WHISKY HISTORY: TEMPERANCE

Scotland’s flirtation with prohibition

In the last issue of Unfiltered, we looked at the winners and losers in the world of Scotch from the Prohibition era in the United States. While we never had a period here when alcohol was made illegal, the ‘Temperance’ movement had a huge impact – at least in certain places

WORDS: GAVIN D. SMITH

The term ‘prohibition’ usually conjures up images of Chicago ‘speakeasies’, ‘bootleggers’ and press photographs of revenue officers smashing open casks of illegal alcohol. However, prohibition was far from being just a US phenomenon, and had been around for a very long time before the US introduced it in 1920, courtesy of the Volstead Act.

The earliest recorded imposition of prohibition took place during the Chinese Xia Dynasty (2070 BC-1600 BC) where the ruler, Yu the Great, banned alcohol across his kingdom. Rather more recently, Iceland became the first European country to adopt prohibition in 1915, followed by Norway in 1916 and Finland during 1919. Meanwhile, as Britain had become increasingly industrialised during the 19th century, the problem of drunkenness and its effects on families was magnified by swelling urban populations, with the British Association for the Promotion of Temperance (BAPT) being formed in 1835. One of its proponents was Scotsman James Stirling of Bearsden, near Glasgow. BAPT promoted abstinence from spirits, but did not object to the consumption of beer or wine.

However, Britain’s first temperance society had actually been established on 5th October 1829 by another pair of Scots, landowner John Dunlop and his aunt Lilias Graham. It was named the Glasgow and West of Scotland Temperance Society. The first meeting took place in Greenock, but Dunlop soon turned his attention to Maryhill, Glasgow, which at that time boasted 23 pubs, or one for every 57 residents!
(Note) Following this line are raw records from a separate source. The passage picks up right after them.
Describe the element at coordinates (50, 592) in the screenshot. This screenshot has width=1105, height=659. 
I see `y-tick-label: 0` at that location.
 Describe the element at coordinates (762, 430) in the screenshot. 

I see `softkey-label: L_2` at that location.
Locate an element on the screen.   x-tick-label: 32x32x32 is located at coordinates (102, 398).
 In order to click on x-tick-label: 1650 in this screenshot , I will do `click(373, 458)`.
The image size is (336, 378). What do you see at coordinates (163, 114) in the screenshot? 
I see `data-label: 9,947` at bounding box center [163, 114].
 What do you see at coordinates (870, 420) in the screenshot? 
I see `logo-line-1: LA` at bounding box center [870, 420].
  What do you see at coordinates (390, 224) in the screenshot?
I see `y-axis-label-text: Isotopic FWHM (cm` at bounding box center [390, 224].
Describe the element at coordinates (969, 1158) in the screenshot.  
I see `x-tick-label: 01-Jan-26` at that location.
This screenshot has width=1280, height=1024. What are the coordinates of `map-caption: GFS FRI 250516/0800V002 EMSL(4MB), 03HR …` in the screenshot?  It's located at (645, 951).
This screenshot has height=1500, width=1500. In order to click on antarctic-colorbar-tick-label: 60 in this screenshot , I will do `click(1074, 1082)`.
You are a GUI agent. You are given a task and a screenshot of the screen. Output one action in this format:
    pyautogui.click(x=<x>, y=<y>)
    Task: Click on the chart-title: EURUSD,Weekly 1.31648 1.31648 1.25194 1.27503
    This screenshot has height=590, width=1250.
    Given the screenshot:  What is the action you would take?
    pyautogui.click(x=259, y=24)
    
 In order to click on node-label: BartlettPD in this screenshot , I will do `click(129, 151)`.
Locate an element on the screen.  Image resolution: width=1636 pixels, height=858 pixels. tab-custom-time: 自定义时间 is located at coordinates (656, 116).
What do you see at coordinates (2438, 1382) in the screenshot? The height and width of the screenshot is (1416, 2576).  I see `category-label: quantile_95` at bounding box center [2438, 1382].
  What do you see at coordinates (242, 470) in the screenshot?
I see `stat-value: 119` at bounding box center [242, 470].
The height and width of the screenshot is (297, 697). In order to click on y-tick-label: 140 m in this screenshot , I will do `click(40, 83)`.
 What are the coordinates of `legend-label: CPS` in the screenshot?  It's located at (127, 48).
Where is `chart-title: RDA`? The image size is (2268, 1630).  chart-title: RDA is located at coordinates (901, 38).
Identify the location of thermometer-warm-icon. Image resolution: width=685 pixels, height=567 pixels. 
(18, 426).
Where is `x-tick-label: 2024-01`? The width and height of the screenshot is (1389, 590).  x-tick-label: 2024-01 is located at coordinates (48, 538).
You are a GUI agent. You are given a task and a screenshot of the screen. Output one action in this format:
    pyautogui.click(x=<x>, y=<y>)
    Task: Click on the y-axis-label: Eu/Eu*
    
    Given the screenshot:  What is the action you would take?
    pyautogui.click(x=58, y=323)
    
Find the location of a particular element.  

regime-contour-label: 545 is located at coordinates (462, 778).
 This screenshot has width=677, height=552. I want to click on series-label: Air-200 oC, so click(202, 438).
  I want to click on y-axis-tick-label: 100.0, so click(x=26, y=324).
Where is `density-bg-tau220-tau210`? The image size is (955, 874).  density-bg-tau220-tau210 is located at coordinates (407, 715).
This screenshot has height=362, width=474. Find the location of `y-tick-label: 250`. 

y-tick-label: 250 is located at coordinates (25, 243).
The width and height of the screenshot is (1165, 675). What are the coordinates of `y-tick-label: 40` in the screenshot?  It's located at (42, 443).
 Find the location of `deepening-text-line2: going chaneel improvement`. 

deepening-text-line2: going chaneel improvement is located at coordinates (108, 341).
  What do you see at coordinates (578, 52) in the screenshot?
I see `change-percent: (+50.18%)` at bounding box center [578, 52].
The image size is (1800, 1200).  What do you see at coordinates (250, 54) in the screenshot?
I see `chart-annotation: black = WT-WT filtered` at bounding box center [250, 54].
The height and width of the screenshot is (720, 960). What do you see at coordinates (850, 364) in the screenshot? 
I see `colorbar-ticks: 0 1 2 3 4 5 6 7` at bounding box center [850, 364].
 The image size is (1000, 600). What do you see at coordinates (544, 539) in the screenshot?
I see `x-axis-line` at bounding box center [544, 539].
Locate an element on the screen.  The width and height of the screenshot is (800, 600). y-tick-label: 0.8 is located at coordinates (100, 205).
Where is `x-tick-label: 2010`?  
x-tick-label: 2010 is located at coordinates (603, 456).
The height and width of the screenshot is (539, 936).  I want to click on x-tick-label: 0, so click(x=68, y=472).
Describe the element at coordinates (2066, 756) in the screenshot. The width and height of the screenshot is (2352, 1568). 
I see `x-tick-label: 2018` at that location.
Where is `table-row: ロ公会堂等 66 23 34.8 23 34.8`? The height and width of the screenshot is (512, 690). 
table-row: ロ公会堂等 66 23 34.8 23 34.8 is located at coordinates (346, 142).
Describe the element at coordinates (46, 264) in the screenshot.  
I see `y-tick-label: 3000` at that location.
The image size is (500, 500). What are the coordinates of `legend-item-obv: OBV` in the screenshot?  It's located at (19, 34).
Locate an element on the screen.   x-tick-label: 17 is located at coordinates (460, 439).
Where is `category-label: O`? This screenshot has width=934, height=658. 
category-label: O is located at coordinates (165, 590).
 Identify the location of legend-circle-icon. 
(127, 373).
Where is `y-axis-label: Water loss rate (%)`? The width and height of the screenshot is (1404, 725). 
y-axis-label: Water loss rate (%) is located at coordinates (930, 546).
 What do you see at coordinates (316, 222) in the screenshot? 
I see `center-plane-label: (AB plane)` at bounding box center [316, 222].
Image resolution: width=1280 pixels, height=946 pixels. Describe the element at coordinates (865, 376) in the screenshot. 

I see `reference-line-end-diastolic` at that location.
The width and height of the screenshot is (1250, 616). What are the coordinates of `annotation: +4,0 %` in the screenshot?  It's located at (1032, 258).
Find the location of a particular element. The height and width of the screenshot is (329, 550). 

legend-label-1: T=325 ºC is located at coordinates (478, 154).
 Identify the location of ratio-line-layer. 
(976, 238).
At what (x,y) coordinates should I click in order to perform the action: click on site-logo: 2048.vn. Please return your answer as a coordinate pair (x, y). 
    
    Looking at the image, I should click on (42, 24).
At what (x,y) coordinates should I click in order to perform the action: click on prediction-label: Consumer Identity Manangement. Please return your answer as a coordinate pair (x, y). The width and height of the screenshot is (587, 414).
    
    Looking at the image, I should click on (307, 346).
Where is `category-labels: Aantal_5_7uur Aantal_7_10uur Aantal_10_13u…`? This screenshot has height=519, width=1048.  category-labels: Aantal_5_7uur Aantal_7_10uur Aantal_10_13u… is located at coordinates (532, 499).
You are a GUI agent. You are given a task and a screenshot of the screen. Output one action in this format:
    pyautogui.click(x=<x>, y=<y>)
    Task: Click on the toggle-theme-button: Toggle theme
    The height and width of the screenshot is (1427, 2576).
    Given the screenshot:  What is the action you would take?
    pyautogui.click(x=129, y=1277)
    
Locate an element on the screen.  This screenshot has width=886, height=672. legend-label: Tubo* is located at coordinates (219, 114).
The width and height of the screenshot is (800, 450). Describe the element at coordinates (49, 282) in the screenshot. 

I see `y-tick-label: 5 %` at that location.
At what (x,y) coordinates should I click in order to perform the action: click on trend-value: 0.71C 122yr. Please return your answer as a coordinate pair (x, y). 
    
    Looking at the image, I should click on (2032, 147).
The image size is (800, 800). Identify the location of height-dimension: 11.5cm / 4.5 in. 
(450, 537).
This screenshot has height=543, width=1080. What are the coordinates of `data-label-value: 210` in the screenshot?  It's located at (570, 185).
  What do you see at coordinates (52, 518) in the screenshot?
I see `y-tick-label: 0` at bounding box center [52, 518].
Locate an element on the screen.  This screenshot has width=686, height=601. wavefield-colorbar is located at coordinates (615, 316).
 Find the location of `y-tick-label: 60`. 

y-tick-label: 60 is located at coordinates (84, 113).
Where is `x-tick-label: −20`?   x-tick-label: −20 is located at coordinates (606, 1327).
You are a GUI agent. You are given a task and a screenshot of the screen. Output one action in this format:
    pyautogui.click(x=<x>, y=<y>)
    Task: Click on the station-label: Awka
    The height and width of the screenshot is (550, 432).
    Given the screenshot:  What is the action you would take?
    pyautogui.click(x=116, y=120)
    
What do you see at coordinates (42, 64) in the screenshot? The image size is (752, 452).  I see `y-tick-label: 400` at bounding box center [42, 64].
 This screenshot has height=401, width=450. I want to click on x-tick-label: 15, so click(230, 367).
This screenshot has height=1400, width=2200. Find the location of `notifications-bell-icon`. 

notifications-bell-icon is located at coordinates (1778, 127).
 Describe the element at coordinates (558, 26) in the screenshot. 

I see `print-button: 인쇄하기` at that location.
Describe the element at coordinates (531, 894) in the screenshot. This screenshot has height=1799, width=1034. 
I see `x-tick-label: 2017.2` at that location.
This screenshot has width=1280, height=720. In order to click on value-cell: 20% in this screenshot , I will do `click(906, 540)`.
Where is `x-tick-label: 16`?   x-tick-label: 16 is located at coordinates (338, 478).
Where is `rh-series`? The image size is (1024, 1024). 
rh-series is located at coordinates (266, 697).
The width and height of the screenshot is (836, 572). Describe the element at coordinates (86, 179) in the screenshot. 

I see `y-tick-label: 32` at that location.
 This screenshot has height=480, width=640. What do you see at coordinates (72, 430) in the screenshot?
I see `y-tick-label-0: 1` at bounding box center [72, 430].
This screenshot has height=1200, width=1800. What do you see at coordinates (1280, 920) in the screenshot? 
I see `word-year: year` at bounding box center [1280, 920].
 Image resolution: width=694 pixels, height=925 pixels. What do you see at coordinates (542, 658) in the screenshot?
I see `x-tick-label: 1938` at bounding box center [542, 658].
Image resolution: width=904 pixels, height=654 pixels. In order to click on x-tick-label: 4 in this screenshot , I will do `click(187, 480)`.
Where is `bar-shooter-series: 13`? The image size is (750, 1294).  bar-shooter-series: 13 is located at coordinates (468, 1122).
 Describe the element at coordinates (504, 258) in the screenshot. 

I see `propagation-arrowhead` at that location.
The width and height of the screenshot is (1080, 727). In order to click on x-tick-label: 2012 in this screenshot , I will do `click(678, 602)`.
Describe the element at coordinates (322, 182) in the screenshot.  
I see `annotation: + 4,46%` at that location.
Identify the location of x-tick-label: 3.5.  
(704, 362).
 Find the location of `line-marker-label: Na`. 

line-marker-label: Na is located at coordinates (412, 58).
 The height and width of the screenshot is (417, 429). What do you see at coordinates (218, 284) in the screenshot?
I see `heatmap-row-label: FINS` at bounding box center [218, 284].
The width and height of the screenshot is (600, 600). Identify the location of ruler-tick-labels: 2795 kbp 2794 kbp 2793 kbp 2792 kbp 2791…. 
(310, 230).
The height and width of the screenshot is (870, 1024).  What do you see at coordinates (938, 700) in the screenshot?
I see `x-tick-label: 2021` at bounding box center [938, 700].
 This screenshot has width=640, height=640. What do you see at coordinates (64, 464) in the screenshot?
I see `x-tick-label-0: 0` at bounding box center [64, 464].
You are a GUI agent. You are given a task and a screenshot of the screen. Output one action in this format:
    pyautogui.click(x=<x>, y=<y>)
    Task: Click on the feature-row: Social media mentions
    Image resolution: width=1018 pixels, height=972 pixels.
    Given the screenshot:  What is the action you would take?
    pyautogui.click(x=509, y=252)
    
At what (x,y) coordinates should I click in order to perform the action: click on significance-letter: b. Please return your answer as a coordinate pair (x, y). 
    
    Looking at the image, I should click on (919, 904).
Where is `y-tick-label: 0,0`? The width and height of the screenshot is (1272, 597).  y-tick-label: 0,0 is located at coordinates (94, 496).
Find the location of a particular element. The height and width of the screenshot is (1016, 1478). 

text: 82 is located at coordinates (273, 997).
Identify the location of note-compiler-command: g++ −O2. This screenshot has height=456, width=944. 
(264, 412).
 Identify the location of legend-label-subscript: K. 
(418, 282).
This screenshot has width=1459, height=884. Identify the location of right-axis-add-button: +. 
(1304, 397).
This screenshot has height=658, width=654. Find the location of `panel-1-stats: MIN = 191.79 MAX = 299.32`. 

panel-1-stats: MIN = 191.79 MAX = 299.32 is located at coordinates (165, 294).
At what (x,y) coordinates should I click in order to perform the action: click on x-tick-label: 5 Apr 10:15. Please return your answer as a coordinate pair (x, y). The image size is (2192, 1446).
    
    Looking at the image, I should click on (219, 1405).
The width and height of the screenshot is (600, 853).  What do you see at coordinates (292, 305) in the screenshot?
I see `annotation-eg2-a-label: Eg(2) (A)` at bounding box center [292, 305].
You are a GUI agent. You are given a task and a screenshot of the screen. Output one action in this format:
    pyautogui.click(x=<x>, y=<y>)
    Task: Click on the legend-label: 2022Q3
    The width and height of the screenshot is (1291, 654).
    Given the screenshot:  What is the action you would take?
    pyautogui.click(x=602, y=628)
Like the BAPT, Dunlop was particularly concerned with abstinence from spirits, especially whisky, while considering wine and beer acceptable refreshments. Gradually, however, more radical ideas of total abstinence from alcohol gained traction, and it has been estimated that by 1900, 10 percent of the adult population of the United Kingdom were teetotallers.

SCOTLAND'S PROHIBITION

If Maryhill was well supplied with alcohol, it was nothing compared to the situation in the Caithness fishing port of Wick, which experienced its very own period of prohibition, as did Kilsyth, Kirkintilloch and Lerwick.

As one of the world’s leading herring ports during the 19th and early 20th centuries, Wick became associated with drunkenness and violence among some of the fishermen and transient workers who followed the herring fishing fleet through the summer season.

Writing in 1840, the Rev. Charles Thomson noted that: “The herring fishing has increased wealth, but also wickedness...There is a great consumption of spirits, there being 22 public houses in Wick and 23 in Pulteneytown...Seminaries of Satan and Belial.” Indeed, it has been estimated that in excess of 800 gallons of whisky – or some 5,000 bottles – were being consumed each week!

Sails drying at Wick Harbourfront. Copyright the Wick Society Johnston Collection

Illicit still, copyright the Wick Society Johnston Collection

Not surprisingly, many local people came to support the cause of temperance, and as the late Caithness historian Iain Sutherland wrote in Vote No Licence: “For a quarter of a century, between 28th May 1922 and 28th May 1947, there were no public houses or licensed grocers in Wick open for the sale of alcohol to the public. They had been closed as the result of an election which had been held on 10th December 1920, under the terms of the Temperance (Scotland) Act of 1913.”

Illicit drinking dens – the Wickers’ equivalent of the New York and Chicago ‘speakeasy’ – sprang up, along with at least two illicit stills. According to Sutherland: “One, at Hill of Newton, was operated by Willag Thomson in conjunction with his uncle and cousin, and the trio even grew their own barley for the whisky they produced.

“The customers were uncritical of quality, although this varied considerably according to the brew and vintage, which was usually measured in days or weeks.”

By the time prohibition was repealed in Wick during 1947 the herring fishing industry around the Scottish coast had all but disappeared. Consequently, the problems caused by excessive drinking were no worse in Wick than anywhere else in Scotland.

Having closed in 1930, Wick’s Pulteney distillery reopened for business four years after the end of the burgh’s period of prohibition, providing a more consistent and mature spirit than that concocted by Willag Thomson and his family.